В.З.: Вот и еще один важнейший фактор отметили. Влияние человека на другого человека, и их общение, могут быть не только вербальным
И.Г. Ладно, начали с самого интригующего, но, наверное, лучше все же рассказ строить по порядку. Расскажите о себе, о детстве, о выборе пути. А там и до телепатии дойдем.
Врач, сын врача, почти летчик
В.М.: Родился вскоре после войны, в 47-м, в Ленинграде. Почти сразу переехали на Украину, в Житомир, где я и вырос.
И.Г.: Кто родители по профессии?
В.З. Папа - военный врач, служил на Днепровской флотилии, прошел войну чуть ли не с первых дней. Был в плену, бежал, партизанил. Потом снова армия. В итоге стал весьма известным психотерапевтом.
И.Г.: А мама?
В.З.: Мама фельдшер.
И.Г.: При таких корнях понятно, откуда влечение к медицине.
В.З.: Да, я очень увлекался тематикой отца. Он ненавязчиво подсовывал мне правильные книжки, я очень много читал о мозге и таинственных явлениях в человеческой психике. Уже в 18 лет освоил гипноз, благо, такой учитель был всегда рядом.
И.Г.: То есть, путь в медвуз был очевиден?
В.З.: Как раз нет. У меня было две любви, причем, медицина и психика была второй.
И.Г.: А первая?
В.З.: Небо, самолеты. Сначала авиамоделизм. Потом – в приемную комиссию Черниговского летного училища. Там - большое разочарование: не прошел по зрению. Сейчас думаю, отец приложил руку (смеется – прим.авт.). Он очень хотел видеть меня врачом.
Здравствуй, медицина! И авиация тоже
И.Г.: С небом пришлось распрощаться?
В.З.: Как оказалось, не навсегда. После неба второй страстью был человеческий мозг.
Пошел на биофизику, в житомирский филиал киевского университета. Биофизика мозга.
Но... зоология, ботаника...
В общем, сбежал после второго курса в винницкий мединститут.
И.Г.: Хороший вуз. Винница вообще связана с именем великого Пирогова.
В.З.: Да. Пошел на врачебное дело. А тут другая проблема – психологии, как таковой, внимания уделялось мало. Если конкретно, то на весь курс медицинской психологии отводилось всего 18 часов.
И.Г.: Этот перекос и сейчас есть. Отсюда и появляются врачи, слабо себе представляющие, что такое ятрогения (прим. автора: ятрогения – вред, наносимый больному медициной; в узком смысле – неосторожными словами врача). И уж совсем не представляющие, как можно помогать лечению тела словом.

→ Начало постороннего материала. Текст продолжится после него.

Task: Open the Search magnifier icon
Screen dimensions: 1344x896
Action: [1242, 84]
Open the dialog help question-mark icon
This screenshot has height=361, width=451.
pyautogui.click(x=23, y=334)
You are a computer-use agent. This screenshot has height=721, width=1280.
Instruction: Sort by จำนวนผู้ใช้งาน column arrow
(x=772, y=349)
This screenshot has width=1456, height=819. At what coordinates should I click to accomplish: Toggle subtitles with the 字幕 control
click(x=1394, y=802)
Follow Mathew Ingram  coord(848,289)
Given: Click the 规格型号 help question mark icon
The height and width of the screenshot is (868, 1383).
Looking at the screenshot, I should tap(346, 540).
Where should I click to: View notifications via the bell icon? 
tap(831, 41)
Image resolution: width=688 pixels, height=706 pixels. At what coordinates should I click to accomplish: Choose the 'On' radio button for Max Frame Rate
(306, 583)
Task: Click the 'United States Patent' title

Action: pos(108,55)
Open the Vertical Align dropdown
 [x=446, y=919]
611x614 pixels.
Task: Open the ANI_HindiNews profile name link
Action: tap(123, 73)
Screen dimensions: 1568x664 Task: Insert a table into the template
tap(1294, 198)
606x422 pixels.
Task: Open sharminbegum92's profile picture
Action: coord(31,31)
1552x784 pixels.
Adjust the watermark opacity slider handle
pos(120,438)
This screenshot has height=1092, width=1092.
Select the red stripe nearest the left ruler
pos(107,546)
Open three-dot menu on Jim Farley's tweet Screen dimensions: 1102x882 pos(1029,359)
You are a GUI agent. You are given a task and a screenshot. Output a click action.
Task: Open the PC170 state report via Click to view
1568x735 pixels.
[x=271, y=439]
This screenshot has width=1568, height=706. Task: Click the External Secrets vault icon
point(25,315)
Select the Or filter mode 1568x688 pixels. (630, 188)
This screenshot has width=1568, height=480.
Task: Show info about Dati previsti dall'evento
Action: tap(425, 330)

В.З.: Для сравнения, я потом летчикам в Качинском училище читал 60 часов психологии с практическими занятиями. И это давало отличные результаты.
И.Г.: Психологические знания необходимы каждому, это ясно. Пока что, к сожалению, их часто получают из сомнительных источников. Но вернемся к Вашей карьере.
Военврач, сын военврача
В.З.: После 4-го курса я перевелся на военно-медицинский факультет, в Саратов. Авиационная медицина, и, главное - авиационная психология. Летчик-истребитель испытывает фантастические психологические нагрузки. И здесь к психологии относятся максимально серьезно. Так я столкнулся с медициной профилактической направленности, и психологией особо опасного труда.
И.Г.: Вы хотели в науку, или военную карьеру?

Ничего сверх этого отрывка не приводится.